As pointed out by @gieses , this is related to the over-confidence problem.
For the model, the "native threshold" for differentiating positive from negative classes is not 0.5. Instead, it could be a "higher" value, such as 0.8. In some cases, it may be a lower value, e.g., "0.3", and we will call this under-confident.
When developing the published version, our focus was more on the correlation. Merely looking at the value itself might have led to some misunderstandings. In the upcoming checkpoint, we have resolved this problem and ensured that the prediction distribution aligns with the ground truth distribution. It will be more user-friendly.

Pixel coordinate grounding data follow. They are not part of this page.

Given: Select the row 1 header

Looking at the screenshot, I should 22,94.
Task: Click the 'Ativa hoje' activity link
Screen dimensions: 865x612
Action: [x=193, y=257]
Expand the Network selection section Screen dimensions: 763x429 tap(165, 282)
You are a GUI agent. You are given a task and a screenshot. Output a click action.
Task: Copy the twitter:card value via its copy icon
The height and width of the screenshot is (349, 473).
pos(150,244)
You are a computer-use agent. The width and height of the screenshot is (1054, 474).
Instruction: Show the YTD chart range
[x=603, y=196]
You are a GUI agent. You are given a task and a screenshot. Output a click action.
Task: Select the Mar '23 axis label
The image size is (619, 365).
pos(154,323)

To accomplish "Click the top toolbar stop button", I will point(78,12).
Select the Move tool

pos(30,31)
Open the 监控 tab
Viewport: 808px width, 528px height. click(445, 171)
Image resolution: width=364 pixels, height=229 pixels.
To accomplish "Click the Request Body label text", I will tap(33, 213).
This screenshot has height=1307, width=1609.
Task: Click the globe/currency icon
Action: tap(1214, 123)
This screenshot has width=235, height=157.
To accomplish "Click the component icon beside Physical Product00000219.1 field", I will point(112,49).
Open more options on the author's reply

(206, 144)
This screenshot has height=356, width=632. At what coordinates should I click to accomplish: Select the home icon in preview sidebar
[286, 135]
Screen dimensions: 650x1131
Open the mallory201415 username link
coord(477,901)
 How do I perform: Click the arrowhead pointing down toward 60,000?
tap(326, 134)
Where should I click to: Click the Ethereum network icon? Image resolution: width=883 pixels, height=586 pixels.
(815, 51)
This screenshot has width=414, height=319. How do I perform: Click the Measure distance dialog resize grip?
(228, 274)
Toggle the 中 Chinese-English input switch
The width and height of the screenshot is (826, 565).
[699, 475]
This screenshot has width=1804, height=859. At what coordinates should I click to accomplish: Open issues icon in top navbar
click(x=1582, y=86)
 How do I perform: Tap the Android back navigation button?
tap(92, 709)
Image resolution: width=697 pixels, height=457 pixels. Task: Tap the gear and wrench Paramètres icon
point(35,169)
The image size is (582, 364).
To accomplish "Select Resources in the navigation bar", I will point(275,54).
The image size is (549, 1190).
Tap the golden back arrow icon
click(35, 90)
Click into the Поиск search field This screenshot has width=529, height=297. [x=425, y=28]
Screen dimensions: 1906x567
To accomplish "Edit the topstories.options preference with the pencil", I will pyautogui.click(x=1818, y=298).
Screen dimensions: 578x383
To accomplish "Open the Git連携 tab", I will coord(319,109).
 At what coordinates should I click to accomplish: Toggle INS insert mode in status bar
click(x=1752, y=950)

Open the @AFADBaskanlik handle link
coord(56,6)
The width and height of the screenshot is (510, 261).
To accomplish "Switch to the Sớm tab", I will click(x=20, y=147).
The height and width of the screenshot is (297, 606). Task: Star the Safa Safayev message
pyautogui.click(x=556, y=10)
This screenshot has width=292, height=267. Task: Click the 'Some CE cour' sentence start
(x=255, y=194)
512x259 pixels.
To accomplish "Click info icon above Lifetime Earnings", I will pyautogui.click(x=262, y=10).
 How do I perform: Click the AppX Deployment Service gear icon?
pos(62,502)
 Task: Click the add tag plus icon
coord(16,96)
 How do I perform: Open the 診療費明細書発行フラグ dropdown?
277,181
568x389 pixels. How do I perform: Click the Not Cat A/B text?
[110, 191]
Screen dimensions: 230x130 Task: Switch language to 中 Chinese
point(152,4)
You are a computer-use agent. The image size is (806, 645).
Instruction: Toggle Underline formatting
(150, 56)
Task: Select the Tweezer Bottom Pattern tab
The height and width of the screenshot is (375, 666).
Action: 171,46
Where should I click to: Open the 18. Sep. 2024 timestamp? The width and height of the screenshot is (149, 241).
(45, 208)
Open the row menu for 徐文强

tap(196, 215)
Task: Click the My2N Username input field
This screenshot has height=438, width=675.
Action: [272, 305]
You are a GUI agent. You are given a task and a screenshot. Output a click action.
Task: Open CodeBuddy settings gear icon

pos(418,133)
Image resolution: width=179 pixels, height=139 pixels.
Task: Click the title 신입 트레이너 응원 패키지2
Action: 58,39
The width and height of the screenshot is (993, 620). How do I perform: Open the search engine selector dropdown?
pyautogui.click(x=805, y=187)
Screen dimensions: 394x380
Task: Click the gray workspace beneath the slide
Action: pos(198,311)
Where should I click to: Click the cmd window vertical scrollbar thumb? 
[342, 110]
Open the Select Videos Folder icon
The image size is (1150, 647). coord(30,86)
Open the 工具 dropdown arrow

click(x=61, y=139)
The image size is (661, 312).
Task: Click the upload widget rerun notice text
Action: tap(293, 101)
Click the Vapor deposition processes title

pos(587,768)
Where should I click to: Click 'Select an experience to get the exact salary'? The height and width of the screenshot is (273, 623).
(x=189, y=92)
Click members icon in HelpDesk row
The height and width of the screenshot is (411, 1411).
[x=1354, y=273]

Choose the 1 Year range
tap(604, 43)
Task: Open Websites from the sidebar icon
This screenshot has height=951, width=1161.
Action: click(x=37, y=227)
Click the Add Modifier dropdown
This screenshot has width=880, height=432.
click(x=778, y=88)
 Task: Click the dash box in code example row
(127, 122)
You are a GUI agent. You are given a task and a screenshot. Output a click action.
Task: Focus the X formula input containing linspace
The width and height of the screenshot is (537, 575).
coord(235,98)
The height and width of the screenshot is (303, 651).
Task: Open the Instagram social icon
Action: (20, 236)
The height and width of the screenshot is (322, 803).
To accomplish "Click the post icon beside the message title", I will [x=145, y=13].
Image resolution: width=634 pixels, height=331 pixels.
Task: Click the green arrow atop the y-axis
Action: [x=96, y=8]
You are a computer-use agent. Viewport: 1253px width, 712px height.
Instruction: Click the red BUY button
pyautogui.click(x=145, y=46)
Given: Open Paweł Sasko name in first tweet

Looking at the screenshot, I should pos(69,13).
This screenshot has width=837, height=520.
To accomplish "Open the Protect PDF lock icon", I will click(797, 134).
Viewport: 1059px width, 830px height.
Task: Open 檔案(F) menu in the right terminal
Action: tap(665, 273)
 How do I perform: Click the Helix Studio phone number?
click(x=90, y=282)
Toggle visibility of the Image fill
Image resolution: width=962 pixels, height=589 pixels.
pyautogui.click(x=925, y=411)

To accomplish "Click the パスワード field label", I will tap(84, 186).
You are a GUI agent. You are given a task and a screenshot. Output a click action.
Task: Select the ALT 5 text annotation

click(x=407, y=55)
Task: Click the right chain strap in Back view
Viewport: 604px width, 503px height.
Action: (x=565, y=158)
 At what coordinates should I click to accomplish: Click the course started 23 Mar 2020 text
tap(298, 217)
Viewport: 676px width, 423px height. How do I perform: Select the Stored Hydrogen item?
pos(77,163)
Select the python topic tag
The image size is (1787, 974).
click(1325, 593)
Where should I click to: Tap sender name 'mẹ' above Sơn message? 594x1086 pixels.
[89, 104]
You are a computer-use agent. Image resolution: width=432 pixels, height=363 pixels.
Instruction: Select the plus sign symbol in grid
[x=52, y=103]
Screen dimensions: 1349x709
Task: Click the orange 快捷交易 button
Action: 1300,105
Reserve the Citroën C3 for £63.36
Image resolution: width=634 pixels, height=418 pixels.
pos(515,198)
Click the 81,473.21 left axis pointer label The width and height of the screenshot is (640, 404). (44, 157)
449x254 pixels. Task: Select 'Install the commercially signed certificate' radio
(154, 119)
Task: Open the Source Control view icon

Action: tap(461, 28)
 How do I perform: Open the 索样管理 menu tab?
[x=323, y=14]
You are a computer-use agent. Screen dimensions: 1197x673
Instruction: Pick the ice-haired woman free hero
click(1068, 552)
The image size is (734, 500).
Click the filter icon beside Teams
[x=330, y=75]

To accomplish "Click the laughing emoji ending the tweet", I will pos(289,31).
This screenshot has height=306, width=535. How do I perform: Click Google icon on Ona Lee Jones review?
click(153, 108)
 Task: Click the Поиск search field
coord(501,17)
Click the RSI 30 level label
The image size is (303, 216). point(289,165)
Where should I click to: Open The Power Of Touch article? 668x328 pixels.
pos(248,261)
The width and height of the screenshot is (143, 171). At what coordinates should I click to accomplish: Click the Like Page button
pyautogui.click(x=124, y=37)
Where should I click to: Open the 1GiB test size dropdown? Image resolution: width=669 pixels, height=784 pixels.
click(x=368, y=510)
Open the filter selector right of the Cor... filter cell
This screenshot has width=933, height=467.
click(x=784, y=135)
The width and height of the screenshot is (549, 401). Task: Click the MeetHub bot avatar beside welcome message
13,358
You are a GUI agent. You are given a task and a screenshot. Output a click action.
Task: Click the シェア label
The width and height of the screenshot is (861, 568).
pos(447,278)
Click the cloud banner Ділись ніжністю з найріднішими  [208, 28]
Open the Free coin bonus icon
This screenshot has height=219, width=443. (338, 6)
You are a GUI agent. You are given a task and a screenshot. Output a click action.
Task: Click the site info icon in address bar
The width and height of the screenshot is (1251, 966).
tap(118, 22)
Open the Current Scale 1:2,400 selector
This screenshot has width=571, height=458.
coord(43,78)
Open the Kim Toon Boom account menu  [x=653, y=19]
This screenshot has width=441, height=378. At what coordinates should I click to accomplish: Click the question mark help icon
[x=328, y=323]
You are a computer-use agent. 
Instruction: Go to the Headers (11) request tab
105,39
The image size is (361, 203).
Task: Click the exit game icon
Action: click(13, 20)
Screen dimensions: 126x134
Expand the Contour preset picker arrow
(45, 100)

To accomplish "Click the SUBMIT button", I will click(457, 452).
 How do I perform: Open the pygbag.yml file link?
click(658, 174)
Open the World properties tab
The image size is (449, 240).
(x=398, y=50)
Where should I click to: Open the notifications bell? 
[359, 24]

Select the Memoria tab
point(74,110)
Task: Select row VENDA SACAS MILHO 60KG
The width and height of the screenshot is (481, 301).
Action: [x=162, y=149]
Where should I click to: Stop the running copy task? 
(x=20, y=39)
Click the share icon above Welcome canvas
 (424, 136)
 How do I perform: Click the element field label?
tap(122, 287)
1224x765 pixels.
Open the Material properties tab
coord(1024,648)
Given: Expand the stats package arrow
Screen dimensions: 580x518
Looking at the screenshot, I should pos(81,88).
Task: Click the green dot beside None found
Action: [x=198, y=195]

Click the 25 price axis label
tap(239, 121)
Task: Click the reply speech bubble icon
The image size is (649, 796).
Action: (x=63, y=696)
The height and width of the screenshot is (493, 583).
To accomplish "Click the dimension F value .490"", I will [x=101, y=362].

Regarding your problem, I have another suggestion. When performing binary classification for different tasks, I recommend tuning the threshold (in your case, you're using 0.5) to determine the most suitable value for any model you intend to use and get best practice. Firstly, different models may exhibit over-confidence or under-confidence depending on various use cases (e.g., different types of interfaces). Secondly, even for a general binary classifier, 0.5 is not always the optimal threshold. For example, when evaluating the performance of a binary classifier using AUROC (a widely-used metric in machine learning), we don't rely solely on a single threshold like the commonly assumed 0.5. The AUROC metric considers the classifier's performance across all possible classification thresholds. This is because different thresholds can greatly influence the classifier's performance metrics, such as precision, recall, and F1-score.